*** The data
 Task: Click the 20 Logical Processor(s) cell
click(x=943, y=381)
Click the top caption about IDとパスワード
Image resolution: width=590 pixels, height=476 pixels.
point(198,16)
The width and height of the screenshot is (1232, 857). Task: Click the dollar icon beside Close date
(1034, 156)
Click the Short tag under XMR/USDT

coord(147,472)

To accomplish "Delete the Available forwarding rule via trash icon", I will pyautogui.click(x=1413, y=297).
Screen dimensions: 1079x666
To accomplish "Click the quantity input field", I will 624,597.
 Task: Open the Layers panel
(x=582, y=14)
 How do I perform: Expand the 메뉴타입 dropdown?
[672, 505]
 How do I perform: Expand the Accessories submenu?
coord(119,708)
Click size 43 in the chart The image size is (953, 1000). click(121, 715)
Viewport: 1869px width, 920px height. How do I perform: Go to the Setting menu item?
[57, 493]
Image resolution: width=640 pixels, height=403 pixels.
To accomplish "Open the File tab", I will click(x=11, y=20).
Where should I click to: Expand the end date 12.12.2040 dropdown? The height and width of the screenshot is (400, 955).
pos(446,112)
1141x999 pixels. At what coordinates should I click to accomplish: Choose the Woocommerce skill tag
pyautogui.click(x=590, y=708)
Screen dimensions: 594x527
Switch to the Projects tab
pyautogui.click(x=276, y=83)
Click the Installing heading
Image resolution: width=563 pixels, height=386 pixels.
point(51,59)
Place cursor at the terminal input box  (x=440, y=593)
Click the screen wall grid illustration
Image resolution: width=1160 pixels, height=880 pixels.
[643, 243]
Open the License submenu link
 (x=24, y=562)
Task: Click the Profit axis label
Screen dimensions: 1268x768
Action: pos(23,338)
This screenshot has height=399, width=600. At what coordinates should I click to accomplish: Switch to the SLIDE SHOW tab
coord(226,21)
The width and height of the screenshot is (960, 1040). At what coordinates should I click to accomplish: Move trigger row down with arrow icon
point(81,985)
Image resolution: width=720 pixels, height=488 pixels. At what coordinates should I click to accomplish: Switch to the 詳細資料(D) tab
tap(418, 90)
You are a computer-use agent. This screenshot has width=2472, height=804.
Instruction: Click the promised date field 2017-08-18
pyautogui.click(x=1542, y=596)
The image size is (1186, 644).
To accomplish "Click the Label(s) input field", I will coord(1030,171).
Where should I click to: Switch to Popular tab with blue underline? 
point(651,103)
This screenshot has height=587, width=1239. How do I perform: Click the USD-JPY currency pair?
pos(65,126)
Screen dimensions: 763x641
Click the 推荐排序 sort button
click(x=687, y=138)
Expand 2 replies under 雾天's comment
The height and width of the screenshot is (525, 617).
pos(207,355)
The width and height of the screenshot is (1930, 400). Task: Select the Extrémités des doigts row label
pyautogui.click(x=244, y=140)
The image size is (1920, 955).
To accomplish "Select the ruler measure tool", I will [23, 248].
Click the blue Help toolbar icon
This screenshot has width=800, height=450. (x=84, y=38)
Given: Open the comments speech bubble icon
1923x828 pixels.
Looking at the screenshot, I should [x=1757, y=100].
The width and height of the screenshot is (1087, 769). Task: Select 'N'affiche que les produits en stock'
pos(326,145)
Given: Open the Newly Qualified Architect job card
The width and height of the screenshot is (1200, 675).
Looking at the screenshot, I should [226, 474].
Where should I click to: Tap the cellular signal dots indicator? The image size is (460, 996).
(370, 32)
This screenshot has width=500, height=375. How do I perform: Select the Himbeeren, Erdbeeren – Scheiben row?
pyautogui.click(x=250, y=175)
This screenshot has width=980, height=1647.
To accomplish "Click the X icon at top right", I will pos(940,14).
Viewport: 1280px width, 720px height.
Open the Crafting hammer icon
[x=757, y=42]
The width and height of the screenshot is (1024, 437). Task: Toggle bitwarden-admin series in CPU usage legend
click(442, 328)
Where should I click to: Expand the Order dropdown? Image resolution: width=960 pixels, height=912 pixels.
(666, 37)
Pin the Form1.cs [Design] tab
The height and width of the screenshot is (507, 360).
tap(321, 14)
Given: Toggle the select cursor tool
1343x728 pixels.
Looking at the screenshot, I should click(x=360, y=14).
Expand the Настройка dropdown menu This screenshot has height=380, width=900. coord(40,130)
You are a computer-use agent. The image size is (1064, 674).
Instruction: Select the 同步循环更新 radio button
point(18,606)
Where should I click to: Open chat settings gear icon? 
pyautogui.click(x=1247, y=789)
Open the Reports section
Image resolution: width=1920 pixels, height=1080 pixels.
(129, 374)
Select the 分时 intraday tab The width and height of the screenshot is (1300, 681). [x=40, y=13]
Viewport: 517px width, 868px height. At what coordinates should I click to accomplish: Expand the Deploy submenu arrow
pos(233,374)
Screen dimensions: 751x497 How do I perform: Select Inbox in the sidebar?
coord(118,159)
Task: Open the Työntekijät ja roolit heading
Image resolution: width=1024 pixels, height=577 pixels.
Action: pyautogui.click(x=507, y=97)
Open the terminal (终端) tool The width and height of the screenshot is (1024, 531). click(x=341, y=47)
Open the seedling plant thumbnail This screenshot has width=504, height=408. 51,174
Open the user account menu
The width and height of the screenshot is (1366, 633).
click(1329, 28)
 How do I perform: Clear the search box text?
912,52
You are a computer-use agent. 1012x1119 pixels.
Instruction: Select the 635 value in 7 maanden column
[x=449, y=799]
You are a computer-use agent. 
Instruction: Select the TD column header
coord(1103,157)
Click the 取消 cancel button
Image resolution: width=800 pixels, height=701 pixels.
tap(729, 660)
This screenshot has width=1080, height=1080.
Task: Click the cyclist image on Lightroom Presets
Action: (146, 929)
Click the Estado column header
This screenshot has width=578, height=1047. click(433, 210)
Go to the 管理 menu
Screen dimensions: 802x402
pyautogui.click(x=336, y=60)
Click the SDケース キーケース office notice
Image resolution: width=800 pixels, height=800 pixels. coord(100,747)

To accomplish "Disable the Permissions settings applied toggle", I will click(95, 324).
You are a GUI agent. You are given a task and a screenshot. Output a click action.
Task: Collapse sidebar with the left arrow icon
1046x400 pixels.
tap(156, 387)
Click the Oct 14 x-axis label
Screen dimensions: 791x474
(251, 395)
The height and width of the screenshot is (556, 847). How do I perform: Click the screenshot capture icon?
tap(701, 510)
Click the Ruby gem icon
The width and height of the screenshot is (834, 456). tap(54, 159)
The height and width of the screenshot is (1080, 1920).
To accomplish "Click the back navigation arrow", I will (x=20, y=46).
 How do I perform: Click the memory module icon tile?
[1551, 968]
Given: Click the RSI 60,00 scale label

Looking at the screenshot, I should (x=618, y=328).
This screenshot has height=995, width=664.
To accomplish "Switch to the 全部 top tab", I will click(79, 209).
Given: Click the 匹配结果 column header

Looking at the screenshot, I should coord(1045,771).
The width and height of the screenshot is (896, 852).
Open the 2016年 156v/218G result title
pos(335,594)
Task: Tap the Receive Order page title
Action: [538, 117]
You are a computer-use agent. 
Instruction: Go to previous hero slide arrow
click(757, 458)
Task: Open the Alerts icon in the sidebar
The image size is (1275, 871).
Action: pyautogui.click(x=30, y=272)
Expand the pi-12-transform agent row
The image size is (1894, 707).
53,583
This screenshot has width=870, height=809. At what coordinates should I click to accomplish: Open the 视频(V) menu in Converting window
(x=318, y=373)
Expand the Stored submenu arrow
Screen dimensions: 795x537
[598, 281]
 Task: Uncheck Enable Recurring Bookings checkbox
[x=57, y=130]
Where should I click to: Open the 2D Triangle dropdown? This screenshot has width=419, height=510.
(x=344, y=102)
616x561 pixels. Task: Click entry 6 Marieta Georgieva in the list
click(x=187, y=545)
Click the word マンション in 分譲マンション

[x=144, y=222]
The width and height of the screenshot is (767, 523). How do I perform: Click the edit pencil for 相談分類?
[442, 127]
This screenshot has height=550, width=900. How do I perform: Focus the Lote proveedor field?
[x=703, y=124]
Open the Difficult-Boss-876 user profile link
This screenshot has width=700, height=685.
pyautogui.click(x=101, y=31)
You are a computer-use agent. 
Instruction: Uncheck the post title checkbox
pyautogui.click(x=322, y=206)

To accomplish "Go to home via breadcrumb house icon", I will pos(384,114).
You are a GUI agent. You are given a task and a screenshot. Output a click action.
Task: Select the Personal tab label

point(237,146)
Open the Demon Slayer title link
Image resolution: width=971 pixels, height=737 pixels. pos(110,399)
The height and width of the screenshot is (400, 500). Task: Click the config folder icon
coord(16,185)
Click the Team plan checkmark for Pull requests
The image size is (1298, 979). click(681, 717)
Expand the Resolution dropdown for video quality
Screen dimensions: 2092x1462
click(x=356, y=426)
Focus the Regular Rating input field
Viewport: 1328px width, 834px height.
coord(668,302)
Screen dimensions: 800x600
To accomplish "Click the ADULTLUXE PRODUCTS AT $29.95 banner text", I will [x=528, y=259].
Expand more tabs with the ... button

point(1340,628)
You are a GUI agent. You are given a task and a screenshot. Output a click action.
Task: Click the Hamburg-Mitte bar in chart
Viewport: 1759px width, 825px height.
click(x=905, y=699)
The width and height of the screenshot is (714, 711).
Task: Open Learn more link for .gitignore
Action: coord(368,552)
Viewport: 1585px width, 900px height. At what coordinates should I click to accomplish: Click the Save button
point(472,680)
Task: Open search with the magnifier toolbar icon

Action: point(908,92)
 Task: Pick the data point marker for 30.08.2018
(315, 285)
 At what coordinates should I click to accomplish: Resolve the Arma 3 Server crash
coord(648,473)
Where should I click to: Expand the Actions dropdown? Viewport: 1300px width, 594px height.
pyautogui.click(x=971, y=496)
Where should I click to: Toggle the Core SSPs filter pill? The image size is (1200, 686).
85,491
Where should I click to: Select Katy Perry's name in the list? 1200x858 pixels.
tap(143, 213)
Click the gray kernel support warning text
******
### Task:
Taking the line with "1923x828 pixels." as the first and the line with "Viewport: 1280px width, 720px height." as the last, retype that stretch of the data above exactly, with no other lines.

### Output for this exercise:
1923x828 pixels.
Looking at the screenshot, I should [x=1757, y=100].
The width and height of the screenshot is (1087, 769). Task: Select 'N'affiche que les produits en stock'
pos(326,145)
Given: Open the Newly Qualified Architect job card
The width and height of the screenshot is (1200, 675).
Looking at the screenshot, I should [226, 474].
Where should I click to: Tap the cellular signal dots indicator? The image size is (460, 996).
(370, 32)
This screenshot has width=500, height=375. How do I perform: Select the Himbeeren, Erdbeeren – Scheiben row?
pyautogui.click(x=250, y=175)
This screenshot has width=980, height=1647.
To accomplish "Click the X icon at top right", I will pos(940,14).
Viewport: 1280px width, 720px height.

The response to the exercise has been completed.